** Opening Exercise input block **

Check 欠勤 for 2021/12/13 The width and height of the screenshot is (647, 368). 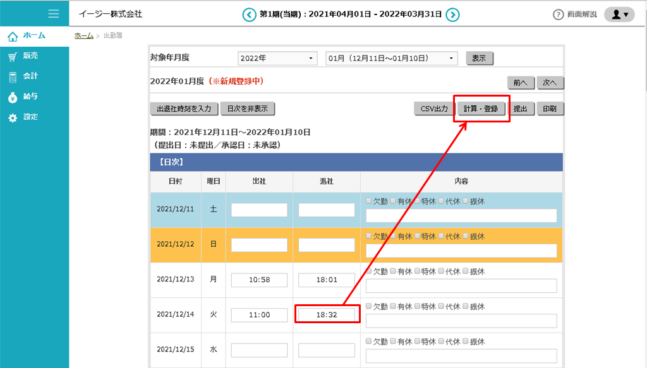[x=369, y=271]

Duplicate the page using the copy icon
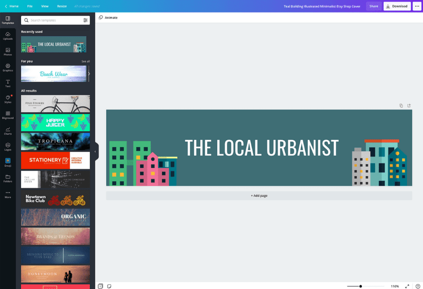[x=400, y=106]
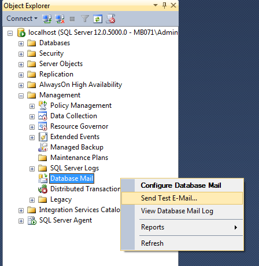Open the Reports submenu arrow
259x266 pixels.
236,227
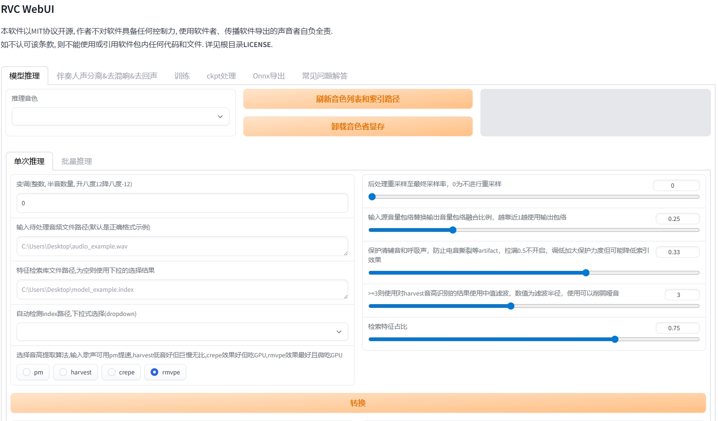Open the ckpt处理 tab
Screen dimensions: 718x421
click(221, 76)
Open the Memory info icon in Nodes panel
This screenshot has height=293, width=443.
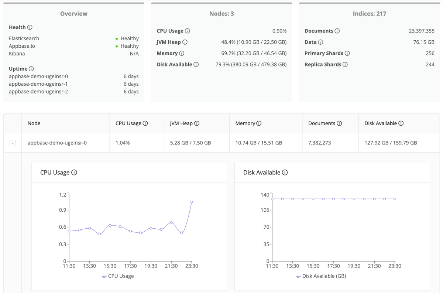tap(181, 53)
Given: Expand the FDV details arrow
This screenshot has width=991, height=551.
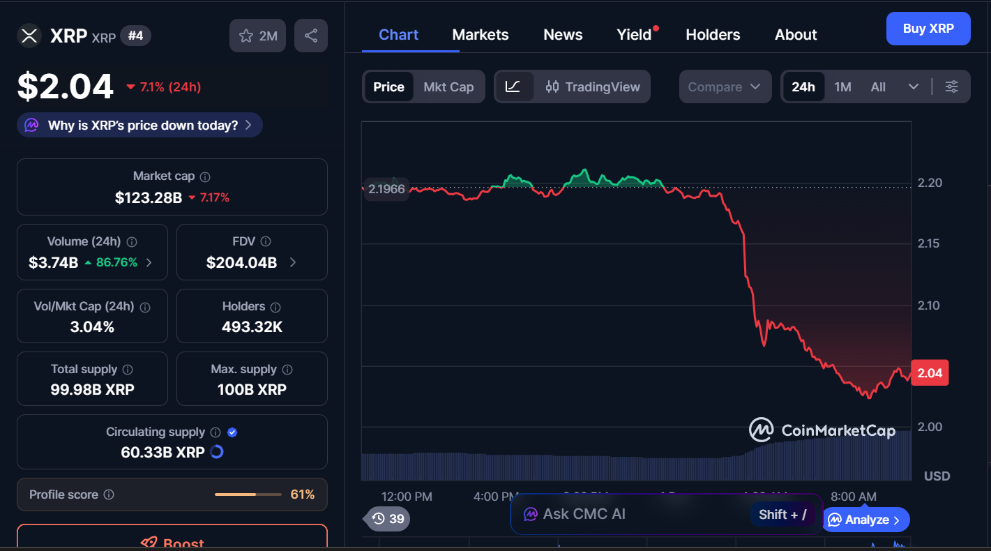Looking at the screenshot, I should tap(293, 264).
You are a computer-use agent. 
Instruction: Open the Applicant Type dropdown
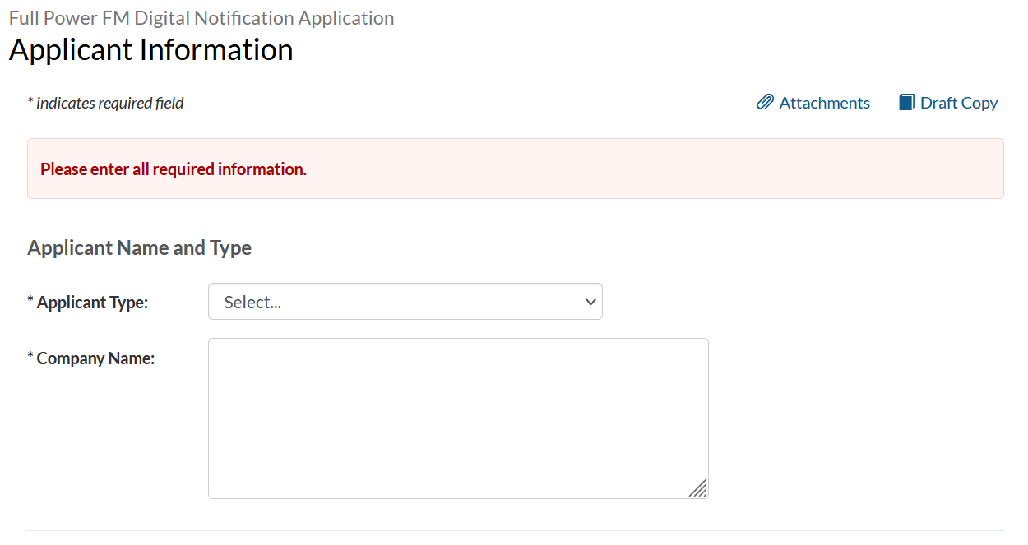click(405, 302)
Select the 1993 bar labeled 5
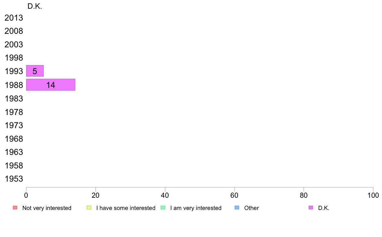Image resolution: width=382 pixels, height=237 pixels. pos(35,71)
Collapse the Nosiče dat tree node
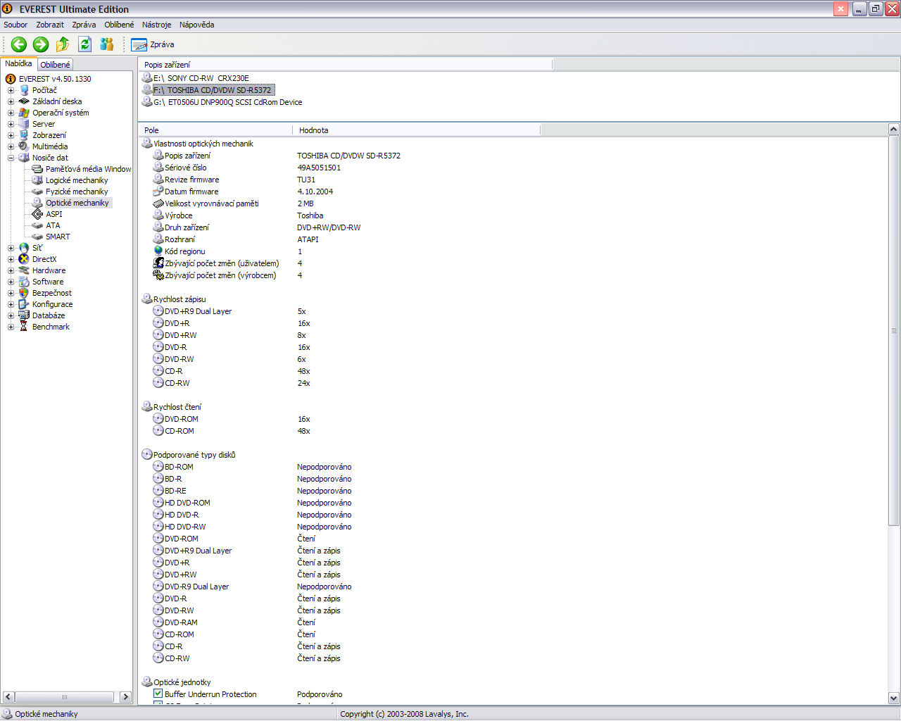901x721 pixels. 11,158
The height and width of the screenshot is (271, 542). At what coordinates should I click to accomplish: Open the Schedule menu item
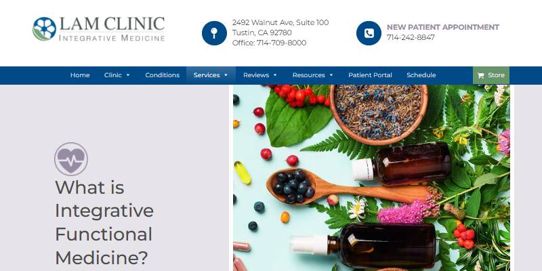421,75
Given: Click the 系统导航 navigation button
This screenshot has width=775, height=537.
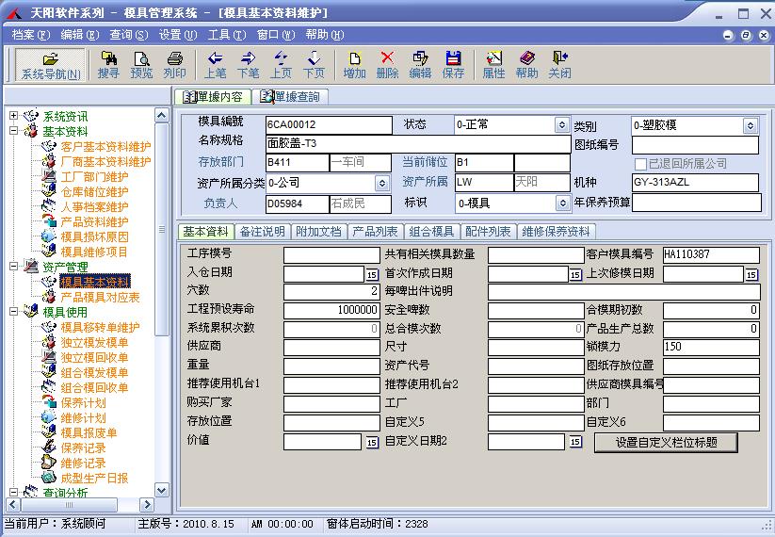Looking at the screenshot, I should point(51,64).
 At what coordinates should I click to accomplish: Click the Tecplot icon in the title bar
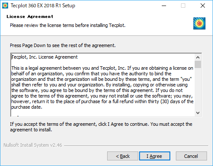click(5, 6)
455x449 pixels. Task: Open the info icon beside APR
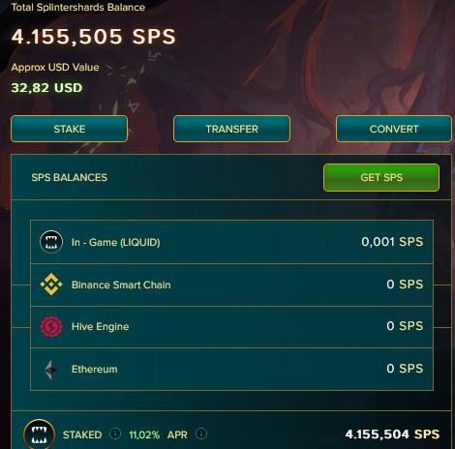coord(201,434)
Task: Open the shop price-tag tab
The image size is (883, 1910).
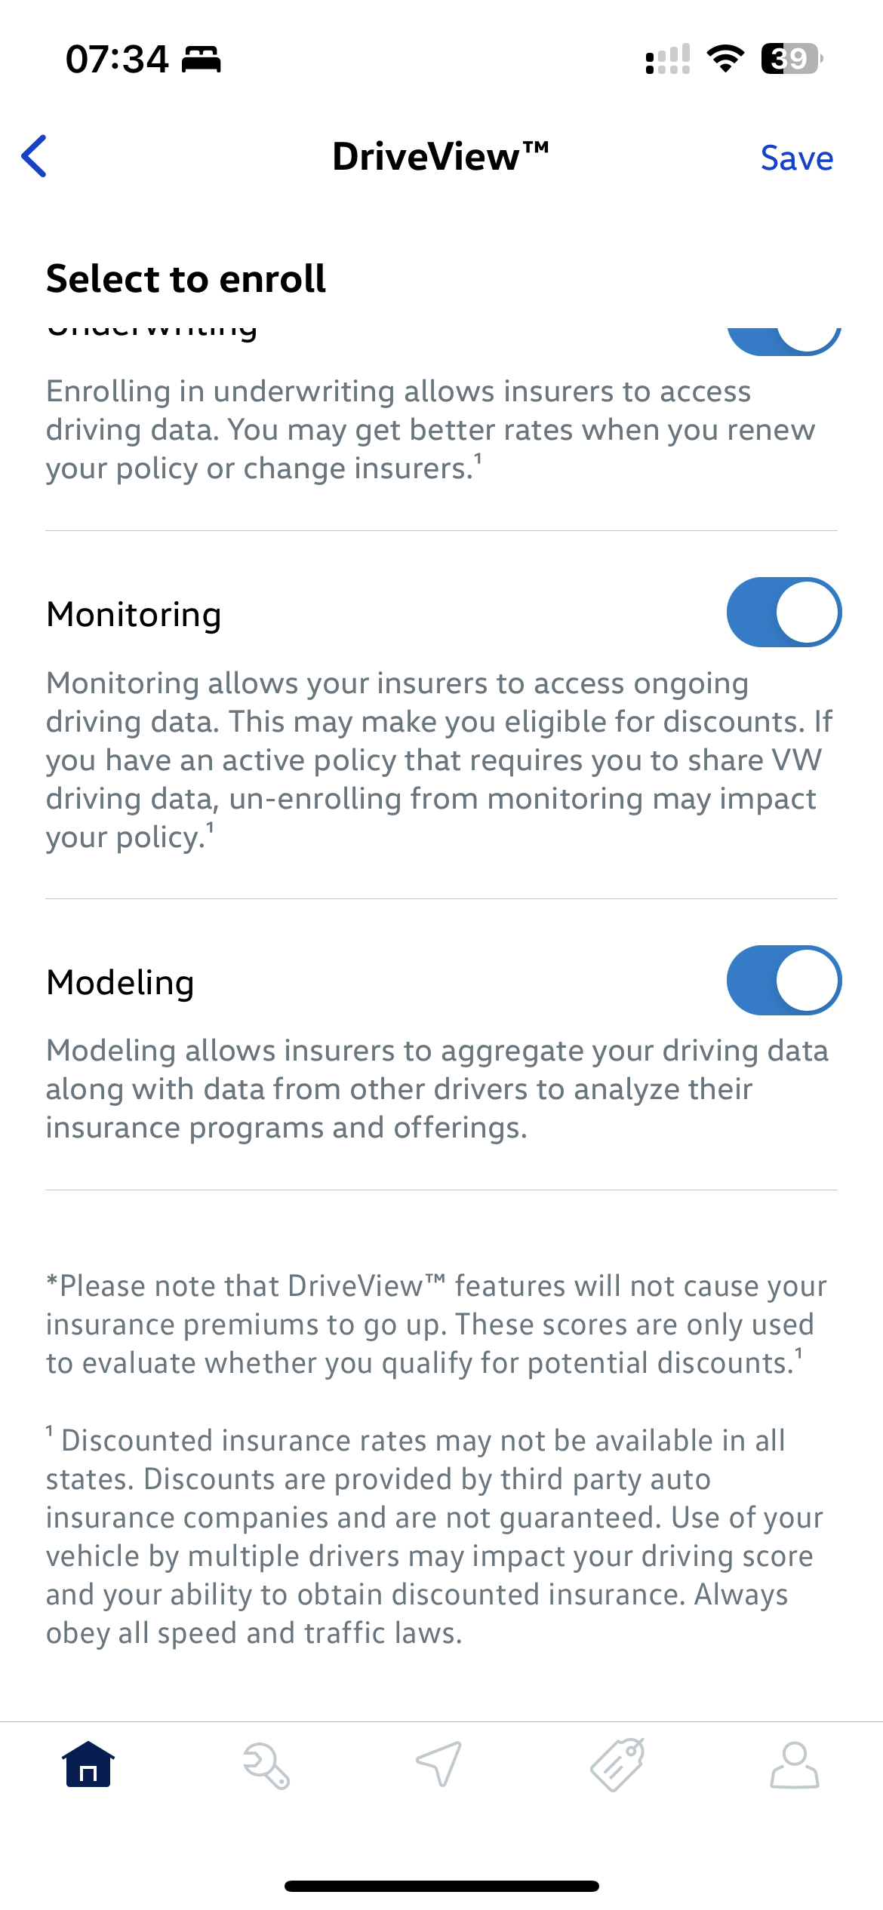Action: (617, 1765)
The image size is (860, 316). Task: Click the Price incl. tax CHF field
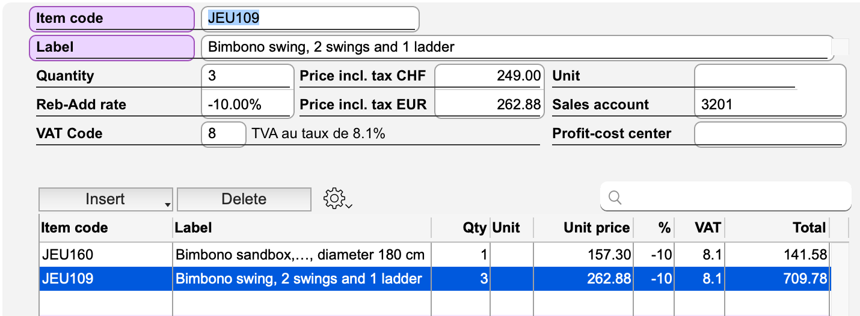[x=488, y=76]
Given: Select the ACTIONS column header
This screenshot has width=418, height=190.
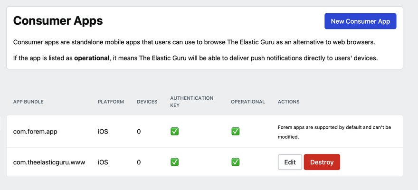Looking at the screenshot, I should click(x=289, y=102).
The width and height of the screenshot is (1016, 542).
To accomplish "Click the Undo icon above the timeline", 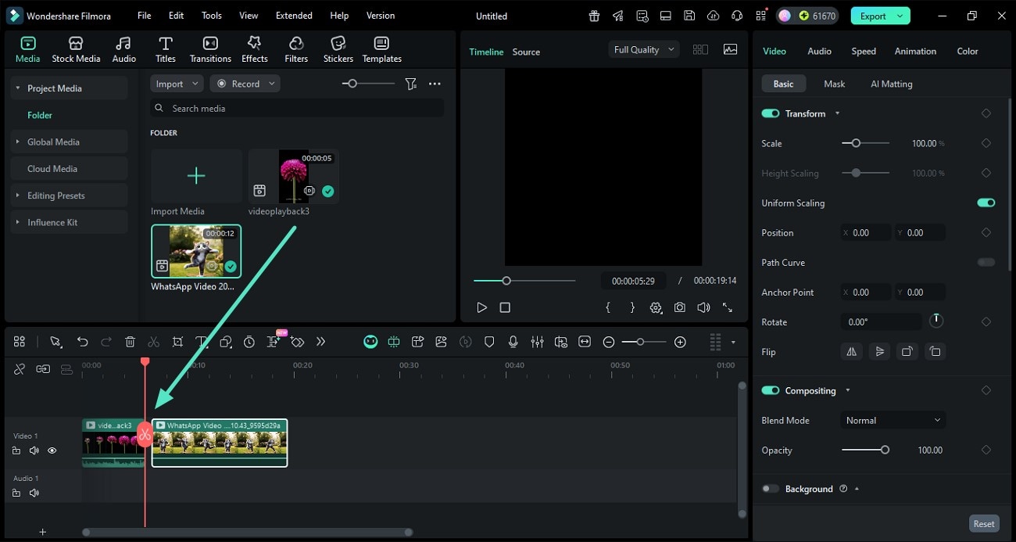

** Closing Exercise input block **

In the entries above, find each line with "Given" and copy it.

Given: Expand the FDV details arrow
Given: Click the 系统导航 navigation button
Given: Select the ACTIONS column header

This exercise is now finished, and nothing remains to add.